Question

Evaluate the following limit:
$$\displaystyle \lim_{x\rightarrow 0}{\dfrac{(x\cos x+\sin x)}{(x^2+\tan x)}}$$

Answer

**step1** Understanding the problem

The problem asks us to evaluate the limit of a given mathematical expression as the variable 'x' approaches 0. The expression is given as a fraction: the numerator is $$(x\cos x+\sin x)$$ and the denominator is $$(x^2+\tan x)$$. We are tasked with finding the value that this fraction approaches as 'x' gets arbitrarily close to 0.

**step2** Assessing the mathematical concepts involved

To evaluate a limit of this form, especially when direct substitution of $$x=0$$ leads to an indeterminate form like $$\frac{0}{0}$$, advanced mathematical techniques are typically required. Let's check the direct substitution:
For the numerator: If $$x=0$$, then $$(0 \cdot \cos 0 + \sin 0) = (0 \cdot 1 + 0) = 0$$.
For the denominator: If $$x=0$$, then $$(0^2 + \tan 0) = (0 + 0) = 0$$.
Since both the numerator and the denominator become 0 when $$x=0$$, this is an indeterminate form ($$\frac{0}{0}$$).
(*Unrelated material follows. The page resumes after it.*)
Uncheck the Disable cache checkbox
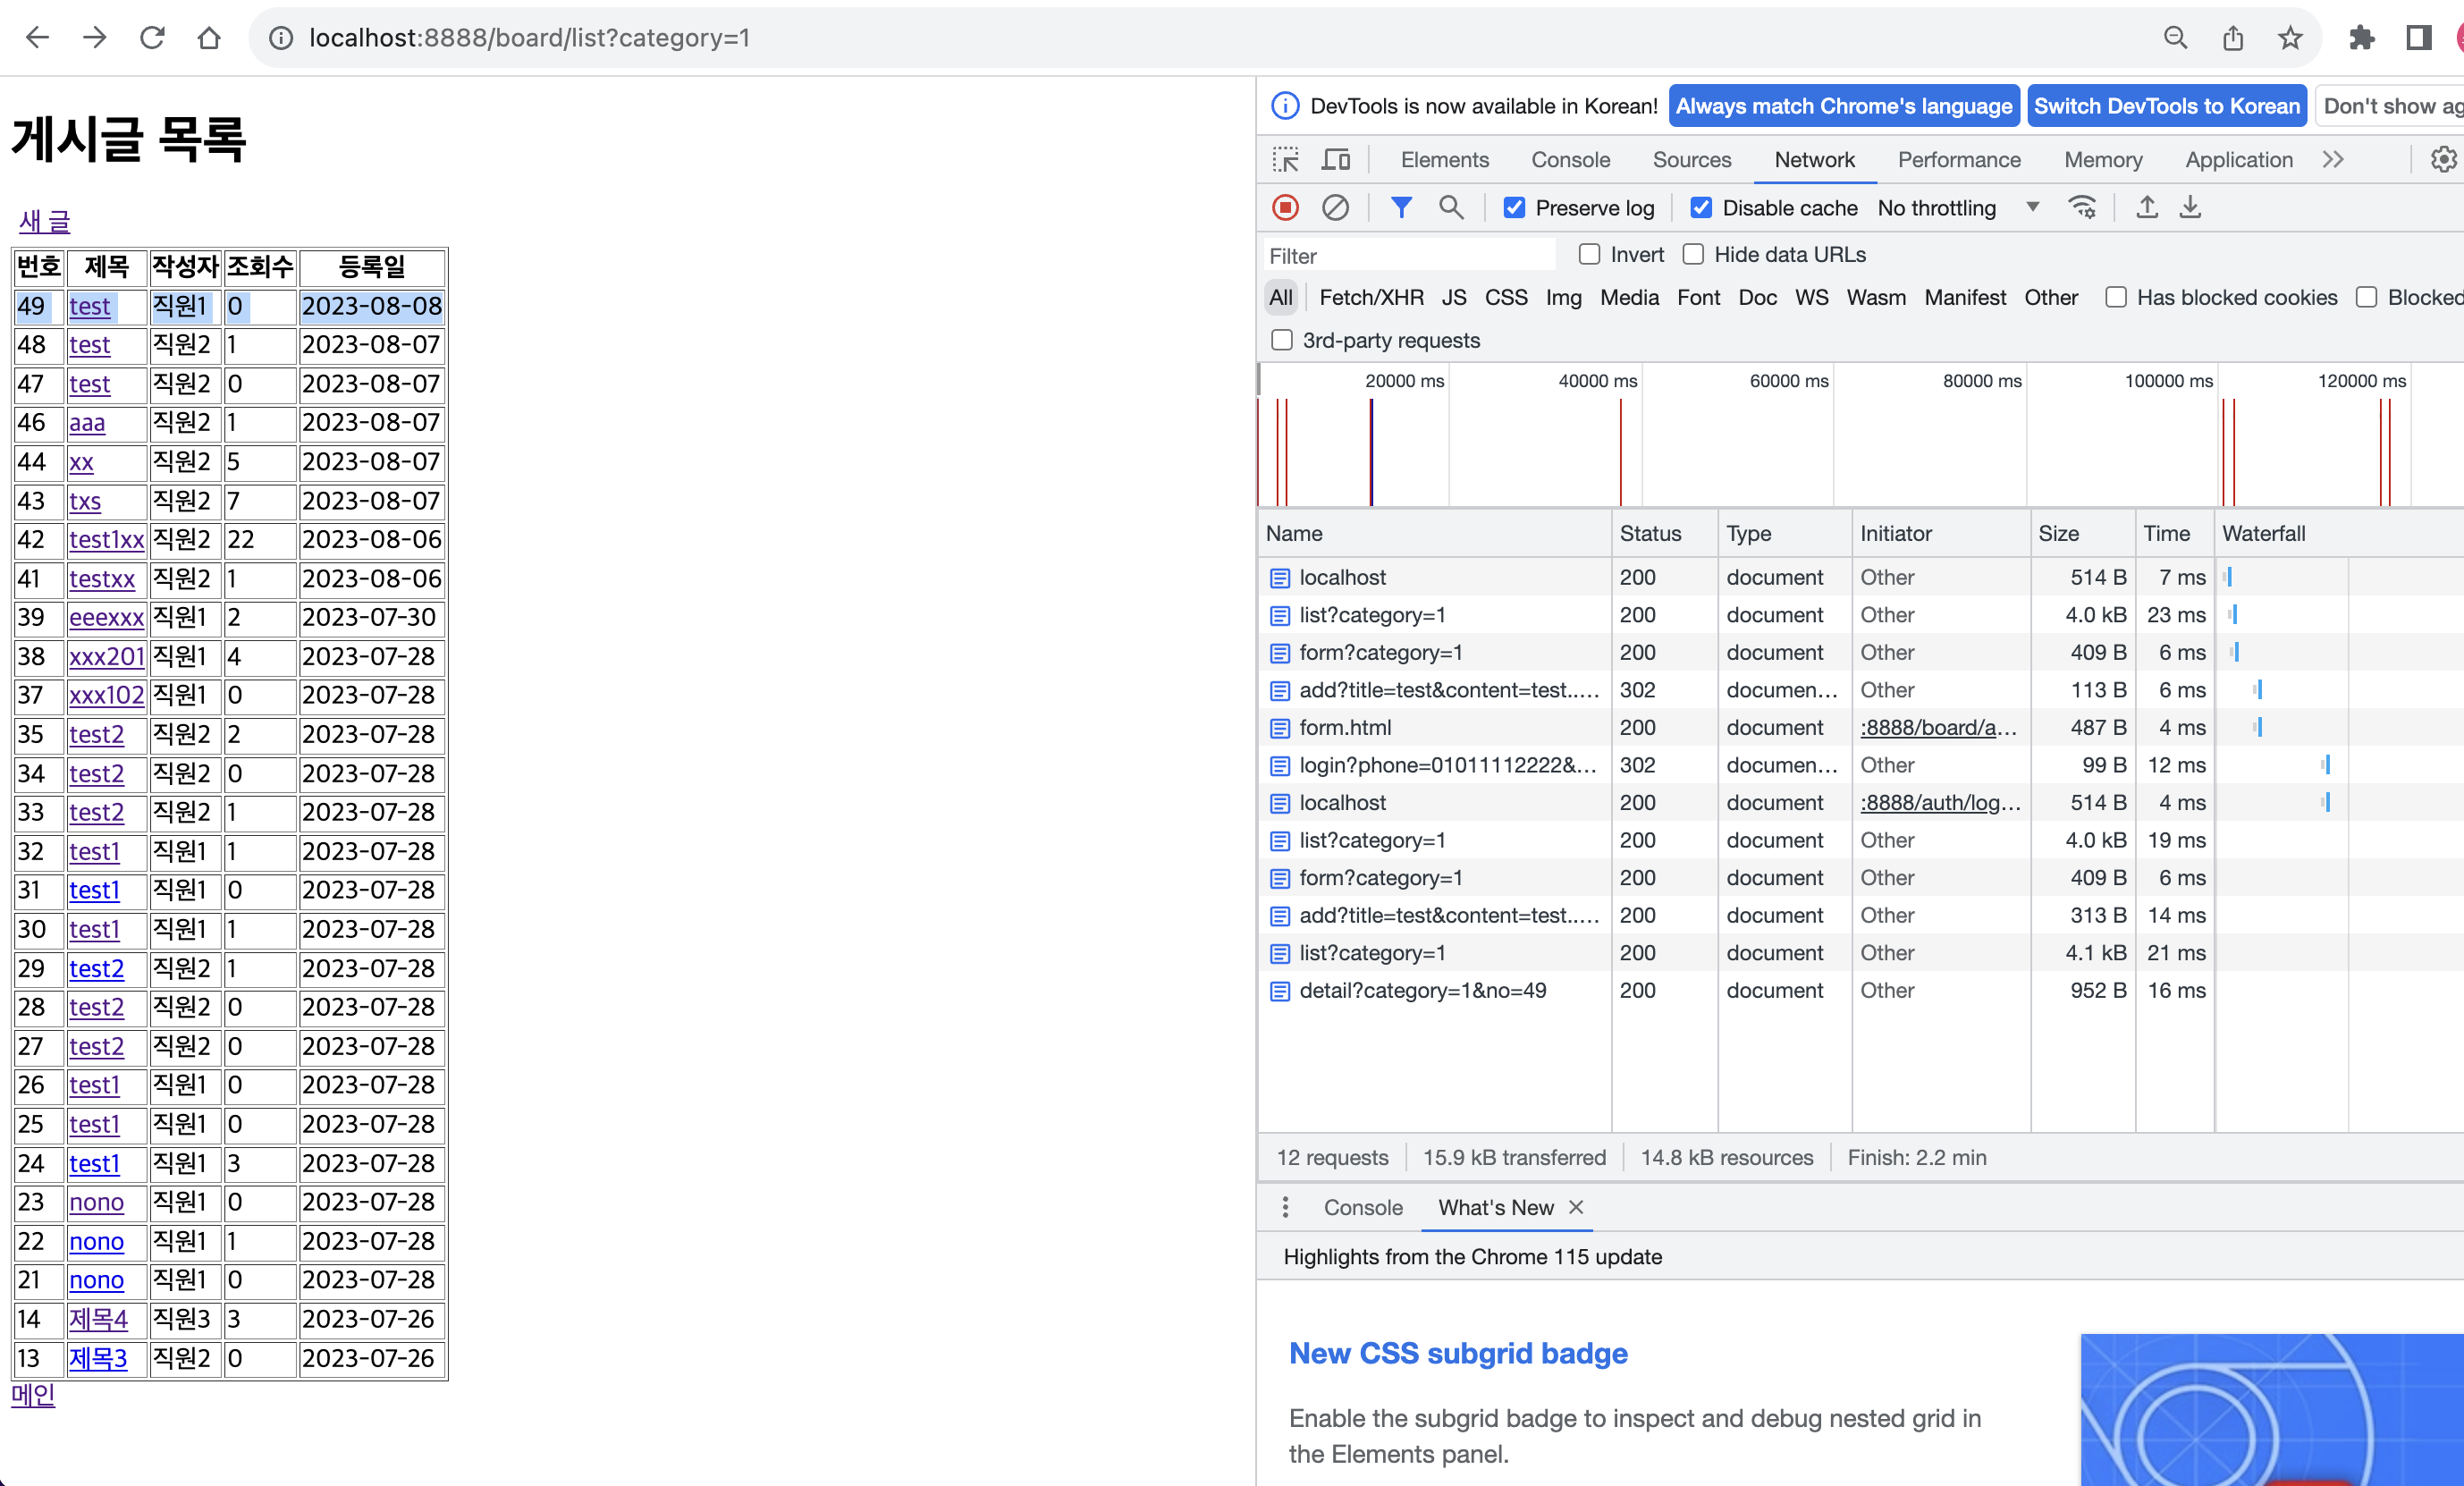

Solving such a limit typically involves methods like L'Hopital's Rule or Taylor series expansions, which involve derivatives and infinite series respectively.

**step3** Reviewing the constraints for the solution method

The instructions explicitly state: "Do not use methods beyond elementary school level (e.g., avoid using algebraic equations to solve problems)" and "You should follow Common Core standards from grade K to grade 5."

**step4** Conclusion regarding solvability within the given constraints

The evaluation of limits, especially those involving trigonometric functions and indeterminate forms, are concepts fundamental to calculus, which is a branch of mathematics taught at the high school or university level. These concepts and the methods required to solve them (such as derivatives and Taylor series) are significantly beyond the scope of elementary school mathematics, which typically covers arithmetic operations, basic geometry, fractions, and decimals. Therefore, this problem cannot be solved using only the methods and knowledge constrained to the K-5 Common Core standards.